§ EXPLORE THE MATERIAL
1. Name every company other than RELX that the RELX analysis below mentions as a peer or competitor.
2. Please write a continuation of the RELX analysis below, beginning after its final sentence.

§ PASSAGE TO READ
----


  • Land-and-Expand Strategy Execution

    Pass

    With extremely high customer renewal rates and a growing portfolio of integrated products, RELX excels at retaining customers and increasing revenue from its existing base.

    RELX's business model is built on a powerful land-and-expand strategy. The company first embeds its essential tools, like LexisNexis for legal research or ScienceDirect for scientific articles, into a customer's daily workflow (the 'land'). It then upsells more advanced analytics and decision tools or cross-sells services from its other segments (the 'expand'). The success of this is evidenced by extremely high subscription renewal rates, which are consistently in the mid-90s (~95%). This figure signifies a very sticky customer base and provides a stable foundation for growth.

    While RELX does not disclose a specific Net Revenue Retention Rate, the combination of high renewal rates and consistent mid-single-digit organic growth implies a strong positive net expansion. The introduction of premium-priced AI-powered tools is a prime example of the 'expand' motion, driving growth in average revenue per user (ARPU). This ability to grow with existing customers is more efficient and profitable than constantly acquiring new ones. Competitors like Thomson Reuters and Wolters Kluwer employ a similar model, but RELX's success across its diverse segments highlights superior execution. This strategy is a core pillar of its reliable growth profile.

  • Guidance and Consensus Estimates

    Pass

    RELX has a strong track record of meeting or exceeding its guidance, and consensus estimates point to continued mid-to-high single-digit growth in revenue and earnings, reflecting a reliable and positive outlook.

    Management consistently guides for a year of 'strong underlying growth' in revenue and adjusted operating profit, coupled with adjusted EPS growth 'slightly ahead' of profit growth. The company has a long history of delivering on this promise, which builds significant investor confidence. Wall Street consensus estimates align with this outlook, projecting +6-7% revenue growth and +8-10% EPS growth annually over the next few years. This forecast is a testament to the predictability and resilience of RELX's business model.

    Compared to more cyclical peers like S&P Global, whose guidance can fluctuate with market conditions, RELX's outlook is remarkably stable. The long-term growth rate estimates from analysts are consistently in the high-single-digits, reflecting confidence in the sustainability of its growth drivers. While these numbers are not indicative of a hyper-growth stock, they represent high-quality, predictable growth that is highly valued by the market. The lack of negative surprises and the clear, consistent outlook provided by both the company and analysts strongly support a passing grade.

----

(Records from a dataset)
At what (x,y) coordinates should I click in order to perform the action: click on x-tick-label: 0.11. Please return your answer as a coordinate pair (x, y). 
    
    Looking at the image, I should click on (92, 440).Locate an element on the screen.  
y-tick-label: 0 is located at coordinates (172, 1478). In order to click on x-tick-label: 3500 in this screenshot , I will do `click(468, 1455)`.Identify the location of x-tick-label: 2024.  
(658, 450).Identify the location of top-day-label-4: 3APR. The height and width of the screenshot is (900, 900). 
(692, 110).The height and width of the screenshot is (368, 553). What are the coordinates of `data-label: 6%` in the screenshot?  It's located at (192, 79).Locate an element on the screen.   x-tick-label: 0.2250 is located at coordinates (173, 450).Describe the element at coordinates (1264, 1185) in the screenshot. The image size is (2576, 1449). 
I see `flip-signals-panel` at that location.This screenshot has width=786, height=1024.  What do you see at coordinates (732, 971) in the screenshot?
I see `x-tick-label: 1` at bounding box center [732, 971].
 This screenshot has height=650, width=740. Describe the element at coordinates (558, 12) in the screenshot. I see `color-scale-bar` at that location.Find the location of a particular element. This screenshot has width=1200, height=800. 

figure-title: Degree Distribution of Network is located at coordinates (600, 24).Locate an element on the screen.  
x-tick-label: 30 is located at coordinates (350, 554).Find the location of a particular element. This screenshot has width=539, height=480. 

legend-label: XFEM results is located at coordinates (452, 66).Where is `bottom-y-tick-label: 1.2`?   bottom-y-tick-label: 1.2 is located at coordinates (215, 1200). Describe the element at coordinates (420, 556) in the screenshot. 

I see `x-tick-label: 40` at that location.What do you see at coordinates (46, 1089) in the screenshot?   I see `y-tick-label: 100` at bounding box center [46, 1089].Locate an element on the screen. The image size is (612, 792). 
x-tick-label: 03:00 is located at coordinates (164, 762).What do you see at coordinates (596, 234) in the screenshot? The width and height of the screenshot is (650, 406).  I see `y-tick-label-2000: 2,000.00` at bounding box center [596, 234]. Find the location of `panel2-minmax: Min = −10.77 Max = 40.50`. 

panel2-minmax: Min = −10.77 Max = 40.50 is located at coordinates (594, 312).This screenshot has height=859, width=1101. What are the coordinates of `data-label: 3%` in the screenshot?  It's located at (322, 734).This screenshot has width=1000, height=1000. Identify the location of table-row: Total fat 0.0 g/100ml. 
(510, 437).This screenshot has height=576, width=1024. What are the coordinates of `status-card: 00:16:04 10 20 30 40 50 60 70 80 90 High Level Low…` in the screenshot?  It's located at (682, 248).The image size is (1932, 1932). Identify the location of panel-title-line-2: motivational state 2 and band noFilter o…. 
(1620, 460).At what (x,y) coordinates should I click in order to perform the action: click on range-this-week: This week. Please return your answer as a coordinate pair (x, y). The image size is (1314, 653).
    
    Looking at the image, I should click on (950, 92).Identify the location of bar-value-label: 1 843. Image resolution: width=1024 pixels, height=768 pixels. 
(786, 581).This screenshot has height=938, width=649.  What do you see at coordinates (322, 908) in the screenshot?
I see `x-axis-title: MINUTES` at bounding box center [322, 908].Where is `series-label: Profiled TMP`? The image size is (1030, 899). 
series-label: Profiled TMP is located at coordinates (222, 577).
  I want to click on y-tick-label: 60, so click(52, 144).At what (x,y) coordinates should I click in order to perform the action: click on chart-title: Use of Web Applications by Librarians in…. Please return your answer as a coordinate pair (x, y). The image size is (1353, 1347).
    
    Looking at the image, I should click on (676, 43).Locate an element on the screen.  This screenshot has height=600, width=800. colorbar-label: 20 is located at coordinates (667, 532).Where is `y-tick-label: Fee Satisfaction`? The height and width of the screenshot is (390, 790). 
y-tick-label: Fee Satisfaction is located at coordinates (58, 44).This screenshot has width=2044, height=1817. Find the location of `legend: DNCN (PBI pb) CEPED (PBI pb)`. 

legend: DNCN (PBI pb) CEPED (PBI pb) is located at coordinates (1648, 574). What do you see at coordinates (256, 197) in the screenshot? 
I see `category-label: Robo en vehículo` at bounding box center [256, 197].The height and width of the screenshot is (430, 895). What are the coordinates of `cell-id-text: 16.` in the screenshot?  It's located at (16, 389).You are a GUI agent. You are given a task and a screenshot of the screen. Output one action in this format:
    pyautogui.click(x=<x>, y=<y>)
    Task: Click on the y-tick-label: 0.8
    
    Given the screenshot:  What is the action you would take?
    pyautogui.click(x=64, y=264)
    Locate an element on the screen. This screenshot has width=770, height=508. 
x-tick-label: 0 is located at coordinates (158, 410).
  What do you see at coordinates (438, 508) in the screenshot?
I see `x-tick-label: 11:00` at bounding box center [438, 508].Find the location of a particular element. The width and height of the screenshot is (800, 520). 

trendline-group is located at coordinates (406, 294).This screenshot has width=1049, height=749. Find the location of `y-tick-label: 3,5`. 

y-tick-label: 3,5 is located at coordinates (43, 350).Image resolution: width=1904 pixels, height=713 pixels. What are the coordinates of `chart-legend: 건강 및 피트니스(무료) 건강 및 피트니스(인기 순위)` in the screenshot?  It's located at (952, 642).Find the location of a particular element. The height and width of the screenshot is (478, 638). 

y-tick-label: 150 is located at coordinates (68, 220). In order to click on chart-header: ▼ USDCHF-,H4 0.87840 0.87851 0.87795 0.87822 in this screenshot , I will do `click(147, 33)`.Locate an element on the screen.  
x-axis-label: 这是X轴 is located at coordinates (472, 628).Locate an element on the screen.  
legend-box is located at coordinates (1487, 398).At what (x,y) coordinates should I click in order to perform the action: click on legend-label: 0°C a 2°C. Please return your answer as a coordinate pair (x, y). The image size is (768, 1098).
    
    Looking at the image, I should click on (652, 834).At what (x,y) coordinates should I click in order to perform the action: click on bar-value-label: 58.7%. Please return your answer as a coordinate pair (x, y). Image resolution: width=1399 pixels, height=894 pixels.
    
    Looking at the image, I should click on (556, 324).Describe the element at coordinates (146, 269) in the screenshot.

----

§ WRITTEN ANSWERS
1. Thomson Reuters, Wolters Kluwer, S&P Global

2.
  • Platform Consolidation Opportunity

    Pass

    RELX is successfully positioning itself as an indispensable, integrated platform in its key markets, driving customers to consolidate their spending and increasing long-term stickiness.

    A key industry trend is the move away from fragmented point solutions toward integrated platforms, and RELX is a prime beneficiary. In legal, scientific, and risk markets, professionals are looking to simplify their workflows by using a single, comprehensive provider. RELX's strategy is to be that provider. By integrating its vast datasets with analytics and decision tools on platforms like Lexis+, ScienceDirect, and the Risk Solutions platform, it creates a one-stop-shop that is difficult for customers to leave. This increases switching costs and allows RELX to capture a larger share of customer spending.

    This consolidation opportunity is a powerful growth driver. As RELX increases the number of customers using multiple products, its relationship deepens and its pricing power grows. We see evidence of this in its stable-to-improving sales and marketing costs as a percentage of revenue, as it becomes more efficient to sell to an existing, captive audience. While competitors like Thomson Reuters also pursue a platform strategy, RELX's broad diversification gives it more avenues to execute this play. This strategic positioning as a core platform is fundamental to its durable growth.